New voting machines already obsolete
Federal Help America Vote Act may dictate change
By JAMES WENSITS
Tribune Political Writer
SOUTH BEND The possibility that St. Joseph County's new voting machines could be headed for the scrap heap loomed large Tuesday, thanks largely to the reality of new federal election laws.
The county commissioners adopted a resolution Tuesday that is the first step in adapting St. Joseph County polling places to rules established in the federal Help America Vote Act.
The measure, adopted in 2002, sets out rules for making all polling places accessible to voters with physical handicaps, including the blind and those who are wheelchair-bound.
County Commissioner President Mark Dobson, R-District 1, said that compliance is necessary in order to make the county eligible for federal reimbursements.
The county spent about $1.6 million on the optical-scan voting machines that were introduced to local voters a year ago in the May 2003 primary election.
Those machines replaced the old mechanical lever machines that were essentially outlawed by the Help America Vote Act.
The new voting machines, which automatically read and record paper ballots filled out by voters, were well-received by voters in both the spring and fall elections, and recorded the ballots cast in record times.
Those machines, however, do not meet the voting act requirement that each polling place have a voting machine in place that will "permit a voter who is blind or visually impaired to vote privately and independently."
To do that, the county will have to buy Direct Recording Electronic voting machines, also known as touch-screen machines, and have them in place by Jan. 1, 2006.
The touch-screen machines meet the voting act's standard because, unlike the optical-scan machines, they can be adapted for use by both the blind and the deaf.

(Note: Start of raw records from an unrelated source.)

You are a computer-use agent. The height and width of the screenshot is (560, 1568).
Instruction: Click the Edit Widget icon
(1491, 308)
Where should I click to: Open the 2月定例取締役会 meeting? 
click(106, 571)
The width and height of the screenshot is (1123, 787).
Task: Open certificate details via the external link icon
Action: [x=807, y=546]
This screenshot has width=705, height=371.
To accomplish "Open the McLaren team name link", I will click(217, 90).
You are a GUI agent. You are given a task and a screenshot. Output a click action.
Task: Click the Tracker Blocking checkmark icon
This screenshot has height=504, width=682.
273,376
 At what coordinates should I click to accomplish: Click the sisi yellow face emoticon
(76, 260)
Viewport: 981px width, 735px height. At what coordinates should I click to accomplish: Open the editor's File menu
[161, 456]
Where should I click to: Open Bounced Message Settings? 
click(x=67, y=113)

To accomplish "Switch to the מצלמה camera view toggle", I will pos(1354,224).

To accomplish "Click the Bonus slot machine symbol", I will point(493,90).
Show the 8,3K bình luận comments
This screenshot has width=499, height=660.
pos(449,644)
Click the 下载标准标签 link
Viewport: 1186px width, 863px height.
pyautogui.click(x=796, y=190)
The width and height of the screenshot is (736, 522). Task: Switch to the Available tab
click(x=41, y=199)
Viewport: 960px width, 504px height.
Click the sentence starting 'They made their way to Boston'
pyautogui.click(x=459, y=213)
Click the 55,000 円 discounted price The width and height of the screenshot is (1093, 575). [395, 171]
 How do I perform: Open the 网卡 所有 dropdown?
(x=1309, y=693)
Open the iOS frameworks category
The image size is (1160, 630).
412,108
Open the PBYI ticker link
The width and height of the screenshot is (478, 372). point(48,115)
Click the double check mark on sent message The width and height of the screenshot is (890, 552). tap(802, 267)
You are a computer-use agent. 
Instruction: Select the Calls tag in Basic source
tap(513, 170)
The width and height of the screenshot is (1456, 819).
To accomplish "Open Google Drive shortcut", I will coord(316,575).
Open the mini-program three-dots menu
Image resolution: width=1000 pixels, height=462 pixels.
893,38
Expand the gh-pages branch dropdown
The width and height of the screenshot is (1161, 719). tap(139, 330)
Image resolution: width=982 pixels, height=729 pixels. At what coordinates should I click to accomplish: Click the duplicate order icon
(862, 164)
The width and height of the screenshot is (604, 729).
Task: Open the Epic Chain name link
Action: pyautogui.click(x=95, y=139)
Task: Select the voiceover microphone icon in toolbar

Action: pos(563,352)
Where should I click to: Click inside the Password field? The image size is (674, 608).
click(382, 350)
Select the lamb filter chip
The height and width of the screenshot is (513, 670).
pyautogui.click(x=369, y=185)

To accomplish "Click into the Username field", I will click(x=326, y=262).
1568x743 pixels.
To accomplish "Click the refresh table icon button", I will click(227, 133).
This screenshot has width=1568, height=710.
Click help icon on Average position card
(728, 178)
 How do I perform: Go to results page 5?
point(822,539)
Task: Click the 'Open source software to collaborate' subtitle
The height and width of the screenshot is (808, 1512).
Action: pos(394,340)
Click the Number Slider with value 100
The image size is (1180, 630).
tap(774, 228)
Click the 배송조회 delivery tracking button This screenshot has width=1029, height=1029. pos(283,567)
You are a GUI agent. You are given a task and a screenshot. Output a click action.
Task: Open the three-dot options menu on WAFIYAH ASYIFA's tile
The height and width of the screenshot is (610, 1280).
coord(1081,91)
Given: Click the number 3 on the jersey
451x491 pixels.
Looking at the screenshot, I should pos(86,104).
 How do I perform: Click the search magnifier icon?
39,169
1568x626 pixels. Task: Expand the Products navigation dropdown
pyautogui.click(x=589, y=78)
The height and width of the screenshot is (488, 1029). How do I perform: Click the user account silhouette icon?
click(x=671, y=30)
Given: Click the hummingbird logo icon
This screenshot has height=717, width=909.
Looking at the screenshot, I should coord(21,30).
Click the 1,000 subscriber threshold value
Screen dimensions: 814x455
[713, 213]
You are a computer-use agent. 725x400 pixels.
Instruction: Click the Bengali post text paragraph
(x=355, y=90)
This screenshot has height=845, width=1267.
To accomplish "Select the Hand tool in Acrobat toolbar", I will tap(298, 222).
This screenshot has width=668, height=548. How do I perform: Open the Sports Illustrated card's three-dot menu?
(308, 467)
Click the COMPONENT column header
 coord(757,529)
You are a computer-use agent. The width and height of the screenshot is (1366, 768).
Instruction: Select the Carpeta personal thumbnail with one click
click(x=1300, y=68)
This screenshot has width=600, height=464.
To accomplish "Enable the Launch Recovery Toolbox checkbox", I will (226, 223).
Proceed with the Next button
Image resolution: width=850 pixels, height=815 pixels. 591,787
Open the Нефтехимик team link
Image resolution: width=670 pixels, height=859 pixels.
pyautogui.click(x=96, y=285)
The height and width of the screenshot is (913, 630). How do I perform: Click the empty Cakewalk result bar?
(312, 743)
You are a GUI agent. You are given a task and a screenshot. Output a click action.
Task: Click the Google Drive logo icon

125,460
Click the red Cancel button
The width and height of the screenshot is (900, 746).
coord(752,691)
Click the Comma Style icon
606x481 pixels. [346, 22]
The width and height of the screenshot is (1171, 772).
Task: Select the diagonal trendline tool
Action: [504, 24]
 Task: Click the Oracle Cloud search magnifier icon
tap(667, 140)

County Commissioner Cindy Bodle, D-District 3, said it is possible that the county will pursue a trade-in option to exchange the optical-scan machines for the touch-screen units, but acknowledged that that move may not be possible.
Because the Help America Vote Act is a federal law, the touch-screen units will become the national standard and the optical-scan units will be regarded as obsolete technology.
Dobson said that voting legislation was not an issue when county officials decided to buy the optical-scan units.
"We did the right thing at the time," Dobson said, adding that the decision will "bite us in the butt" now.
County officials chose the optical-scan machines for a number of reasons, chief among them being that those machines create a paper backup in the event of a machine failure, something that the touch-screen units do not do.
It was also felt that each of the county's more than 230 polling places would need two of the touch-screen machines, compared with just one optical-scan unit.
County election officials have also discussed the possibility of simply adding one touch-screen unit to each polling place and continuing to use the optical-scan machines.
"I don't know what's really going to happen," Rita Glenn, county clerk, said Tuesday, agreeing that the nearly new voting machines are already "pretty much" obsolete.
Glenn said that the optical-scan machines will be used again this year, and noted that there are no elections scheduled for 2005.
That means the county has until 2006 to make any changes to polling places and buy new voting machines.
Glenn called the situation a "great big monkey weave," adding, "It's on our back and we can't get out of it."